Overcoming the unjust

UNL dean comes to NPHS

Quincey Epley

Maria Marron lectures the journalism students about interview tips

Misogyny. It’s an uphill battle and Maria Marron, Dean of the college of Journalism and Mass Communications at the University of Nebraska-Lincoln, has won.

On Monday, October 30, Marron came to North Platte High School to speak to the students on the Bulldogger and yearbook staffs. She shared her experiences in journalism and interview tips with the group.

Marron is from midland Ireland, and when she started college, she had no idea what she was going to do after college. By chance, she met with an editor of a big Irish newspaper. She decided she was going to be a journalist.

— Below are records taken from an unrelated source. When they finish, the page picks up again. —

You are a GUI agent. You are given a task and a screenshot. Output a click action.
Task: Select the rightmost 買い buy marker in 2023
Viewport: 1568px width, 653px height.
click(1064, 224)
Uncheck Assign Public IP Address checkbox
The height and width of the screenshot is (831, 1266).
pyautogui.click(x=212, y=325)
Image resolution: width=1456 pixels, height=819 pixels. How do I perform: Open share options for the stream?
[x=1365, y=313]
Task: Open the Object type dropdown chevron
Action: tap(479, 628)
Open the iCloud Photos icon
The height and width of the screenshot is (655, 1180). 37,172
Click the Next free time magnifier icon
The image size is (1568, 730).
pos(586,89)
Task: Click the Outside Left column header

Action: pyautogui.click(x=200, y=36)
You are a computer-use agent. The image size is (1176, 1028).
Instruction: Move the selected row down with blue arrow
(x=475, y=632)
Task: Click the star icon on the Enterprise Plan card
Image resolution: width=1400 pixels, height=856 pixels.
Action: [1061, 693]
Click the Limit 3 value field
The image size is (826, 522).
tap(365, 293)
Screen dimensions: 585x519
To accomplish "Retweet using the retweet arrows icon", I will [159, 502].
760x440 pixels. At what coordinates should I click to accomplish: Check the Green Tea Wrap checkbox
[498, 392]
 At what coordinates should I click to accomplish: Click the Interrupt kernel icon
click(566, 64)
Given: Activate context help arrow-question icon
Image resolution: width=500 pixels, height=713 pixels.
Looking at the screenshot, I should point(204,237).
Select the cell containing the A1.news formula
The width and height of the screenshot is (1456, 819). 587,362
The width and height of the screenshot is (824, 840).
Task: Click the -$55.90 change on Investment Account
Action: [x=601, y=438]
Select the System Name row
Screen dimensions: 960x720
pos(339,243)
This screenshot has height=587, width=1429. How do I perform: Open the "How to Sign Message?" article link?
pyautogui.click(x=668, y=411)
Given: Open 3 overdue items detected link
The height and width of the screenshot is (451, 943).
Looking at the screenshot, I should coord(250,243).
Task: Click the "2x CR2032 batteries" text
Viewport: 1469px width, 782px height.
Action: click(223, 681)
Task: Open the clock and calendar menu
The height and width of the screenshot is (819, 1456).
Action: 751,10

Marron saw more opportunity in the United States, so she moved so she could go to college here. This is when she started writing articles constantly. She said that the hardest position she ever held was when she was a sports reporter, but that wasn’t originally how she started. The first day with her new job, the assignment editor came in, looked her up and down and told Marron, “We should’ve hired the other guy.” This was because they needed a game of hurling covered, and he didn’t think Marron could write sports. Marron said she was “sassy enough,” and confident in her abilities, and thought she could do anything anyone else could do, so she took the assignment. She called her friend who was an avid hurling fan, and had her explain the entire game to her.

Later, when Marron was department head at Central Michigan University, her friend nominated her for a dean position at North Western University. Marron said she knew she wouldn’t ever accept a female dean, who went to a state university. A few years later, she was nominated for the dean position at UNL, which she didn’t get, but three years after that, she was the Dean of the College of Journalism and Mass Communications at UNL. Marron said the journalism and education careers are two of the hardest but most fulfilling careers anyone could do.